For families in the EB-3 India backlog, the most anxiety-inducing risk is a child turning 21 and “aging out” of eligibility. Under immigration law, a child over 21 is no longer a derivative beneficiary and would need their own separate green card petition. With wait times exceeding a decade, many children who were young when their parents filed will reach adulthood long before a visa becomes available.
The Child Status Protection Act provides some relief through a formula: take the child’s age on the date a visa becomes available, then subtract the number of days the I-140 petition was pending before approval. The result is the child’s “CSPA age.” If that calculated age is under 21, the child remains eligible.12U.S. Citizenship and Immigration Services. Child Status Protection Act (CSPA) For purposes of this calculation, “visa availability” is based on the Final Action Dates chart, not the Dates for Filing chart.

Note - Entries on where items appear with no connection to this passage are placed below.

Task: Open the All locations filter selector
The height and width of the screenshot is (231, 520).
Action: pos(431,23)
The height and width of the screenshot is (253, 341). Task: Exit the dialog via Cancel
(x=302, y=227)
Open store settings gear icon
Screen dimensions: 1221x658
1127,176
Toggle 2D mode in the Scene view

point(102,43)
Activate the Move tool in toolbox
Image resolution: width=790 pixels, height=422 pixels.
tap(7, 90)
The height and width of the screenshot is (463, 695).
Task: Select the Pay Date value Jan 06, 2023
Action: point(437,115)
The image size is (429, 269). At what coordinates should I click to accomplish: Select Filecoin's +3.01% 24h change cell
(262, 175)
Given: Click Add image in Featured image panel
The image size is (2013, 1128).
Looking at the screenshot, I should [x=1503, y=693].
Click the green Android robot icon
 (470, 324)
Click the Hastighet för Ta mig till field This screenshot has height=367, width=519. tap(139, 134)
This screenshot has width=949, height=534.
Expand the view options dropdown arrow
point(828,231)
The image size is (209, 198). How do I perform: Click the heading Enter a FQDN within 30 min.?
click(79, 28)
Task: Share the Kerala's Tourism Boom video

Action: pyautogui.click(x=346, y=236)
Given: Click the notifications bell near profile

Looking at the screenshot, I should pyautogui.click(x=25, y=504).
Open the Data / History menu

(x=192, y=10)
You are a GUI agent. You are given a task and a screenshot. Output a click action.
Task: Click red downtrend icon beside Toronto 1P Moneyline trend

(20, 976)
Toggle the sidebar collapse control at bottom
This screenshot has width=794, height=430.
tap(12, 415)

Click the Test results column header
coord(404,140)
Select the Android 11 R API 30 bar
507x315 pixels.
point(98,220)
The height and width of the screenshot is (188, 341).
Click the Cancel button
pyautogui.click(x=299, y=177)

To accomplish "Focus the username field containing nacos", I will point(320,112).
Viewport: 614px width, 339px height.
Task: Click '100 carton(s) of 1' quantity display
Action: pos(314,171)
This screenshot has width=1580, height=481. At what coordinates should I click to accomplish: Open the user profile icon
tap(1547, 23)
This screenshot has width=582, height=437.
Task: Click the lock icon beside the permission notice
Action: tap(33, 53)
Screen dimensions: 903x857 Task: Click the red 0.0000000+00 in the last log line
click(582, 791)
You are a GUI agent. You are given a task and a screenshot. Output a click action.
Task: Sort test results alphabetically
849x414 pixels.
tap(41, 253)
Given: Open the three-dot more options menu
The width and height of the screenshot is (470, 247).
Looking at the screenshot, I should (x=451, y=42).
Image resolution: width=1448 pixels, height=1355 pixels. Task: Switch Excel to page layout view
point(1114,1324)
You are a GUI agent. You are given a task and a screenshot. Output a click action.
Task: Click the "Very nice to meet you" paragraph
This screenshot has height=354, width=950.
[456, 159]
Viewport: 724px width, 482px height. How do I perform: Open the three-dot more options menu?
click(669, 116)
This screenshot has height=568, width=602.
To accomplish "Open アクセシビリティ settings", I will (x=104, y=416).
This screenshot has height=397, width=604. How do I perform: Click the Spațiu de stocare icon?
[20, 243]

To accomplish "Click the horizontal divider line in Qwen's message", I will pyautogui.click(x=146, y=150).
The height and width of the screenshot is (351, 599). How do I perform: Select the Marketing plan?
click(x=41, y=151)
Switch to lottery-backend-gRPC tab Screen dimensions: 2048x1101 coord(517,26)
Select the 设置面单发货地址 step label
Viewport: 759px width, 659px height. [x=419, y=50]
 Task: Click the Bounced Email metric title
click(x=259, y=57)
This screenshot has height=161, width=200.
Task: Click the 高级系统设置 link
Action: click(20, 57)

There’s a critical action requirement most families overlook. To maintain CSPA protection, the child must “seek to acquire” permanent residence within one year of a visa becoming available.13U.S. Citizenship and Immigration Services. USCIS Updates Policy Guidance for the Sought to Acquire Requirement under the Child Status Protection Act In practice, this means filing the I-485 application promptly once the priority date becomes current. Missing that one-year window can destroy CSPA eligibility even if the age calculation otherwise works out. For families with children approaching 21, tracking every monthly visa bulletin is not optional.
A twelve-year backlog creates real planning challenges. Here are the things that actually matter during the wait.
If your priority date is within a year or two of the Dates for Filing cutoff and you haven’t yet filed your I-485, start preparing now. Gather documents, schedule your immigration medical exam, and talk to your employer about the I-485 filing. The medical exam on Form I-693 now remains valid for the entire duration your I-485 is pending, as long as the civil surgeon signs it on or after November 1, 2023.14U.S. Citizenship and Immigration Services. USCIS Announces New Guidance on Form I-693 Validity Period That’s a major improvement over the old two-year expiration rule, which forced many applicants to repeat expensive medical exams while stuck in the backlog.
Once your I-485 is filed and pending, apply for an Employment Authorization Document and Advance Parole. The EAD lets you work for any employer. Advance Parole lets you travel internationally without abandoning your pending application. Together, these documents provide significant freedom during the wait, especially if you want to change jobs under the AC21 portability rules described above.
Keep your employer’s labor condition application and supporting documents. If your employer goes out of business or revokes your I-140 after your I-485 has been pending for 180 days, your application survives — but you’ll need documentation to prove your case. If you change employers, the new employer does not need to file a new I-140, but the new position must be in a same or similar occupation.
Finally, check the Visa Bulletin every month. The Department of State publishes it around the middle of the month before it takes effect, and USCIS follows with guidance on which chart to use for filing. One month of unexpected forward movement could be the difference between filing your I-485 this year and waiting another twelve months. The stakes are highest for families with children approaching age 21, where a single month’s advancement can determine whether a child ages out.